For the preparation of main dishes you need to use proven recipes. Don't forget to marinate the meat ahead of time if needed. Fried poultry, chops, steaks, zrazy are well sold. Fish is used as the second main course. You can’t do without a side dish, and it’s better to make it separately for each dish: for example, potatoes are perfect for meat, and rice or buckwheat for fish.

Salads and sandwiches

It is not necessary to overload the table with an abundance of salads, it is enough to make meat, vegetable and one of the favorite ones for young people to choose from. Keep in mind that cutting into salads can be done in advance, but it is better to pour over the sauces immediately before serving.

Sandwiches are a popular dish at banquets, they are made with completely different fillings: caviar, red fish, fresh vegetables, sausages and cheese products. Don't forget to make cold and hot options to please every guest.


Beverages

On the table there should be several options for drinks, both alcoholic and non-alcoholic. For a correct calculation, you need to remember that champagne is drunk only at the beginning, therefore, for a buffet table, for example, 20 people, 5 bottles will be enough.

Strong spirits are usually drunk by men, but already throughout the evening, so 10 men will need 4 bottles, based on the total amount of the stronger sex, you can easily calculate the required volume.

Ladies prefer wine, but keep in mind that tastes are different, so either conduct a survey or take both white and red wines of sweet and semi-sweet varieties yourself. On average, 10 girls take 5 bottles.

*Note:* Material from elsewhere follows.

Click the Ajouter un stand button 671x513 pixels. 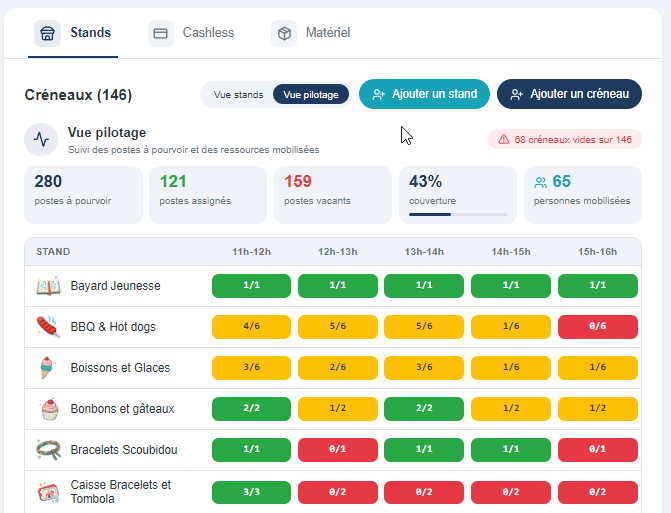point(424,94)
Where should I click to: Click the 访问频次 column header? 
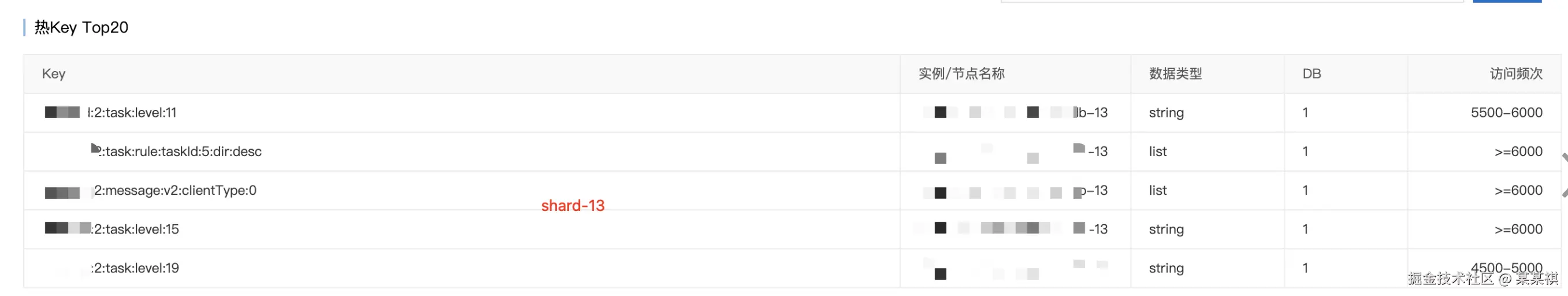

From soft drinks should always be on the table mineral water(carbonated and non-carbonated), juices. These need to be stocked up thoroughly, because those who do not drink will use these drinks as the main ones. On request, you can make tea, coffee, compote.


desserts

From the sweet, there should be a cake on the table, which is taken out closer to the end of the banquet. You can’t do without fruits, which will perfectly diverge as an appetizer for strong drinks and in dance breaks. But sweets, cookies, cake, ice cream - this is at the request of the young, usually this is not used at banquets, since the cake replaces all desserts. If the banquet is dedicated to an anniversary, then, for example, a cake on silver wedding can be presented in the form of individual portions and laid out on a beautiful stand.


Children's menu

Do not forget about the little guests who will be at the celebration. Usually, children do not sit at the table for a very long time and quickly move on to playing with each other, and having run up, they run back to the table, take their favorite snacks and fruits and run away again, so it is better to provide a separate table.

Children do not really like heavy food, so it is enough to feed them hot once, put a few salads on the table, cheese and sausage cuts and large quantities fruits and sweets, also do not forget to stock up on juices and lemonades.


Due to the fact that the table will be separate, the children will not be able to interfere with the general feast, they will be full and at any time they can have a bite to eat.

Thus, you need to compose the menu according to your preferences, but taking into account different variants events, having calculated and organized everything in advance, it will not be so difficult to hold a banquet!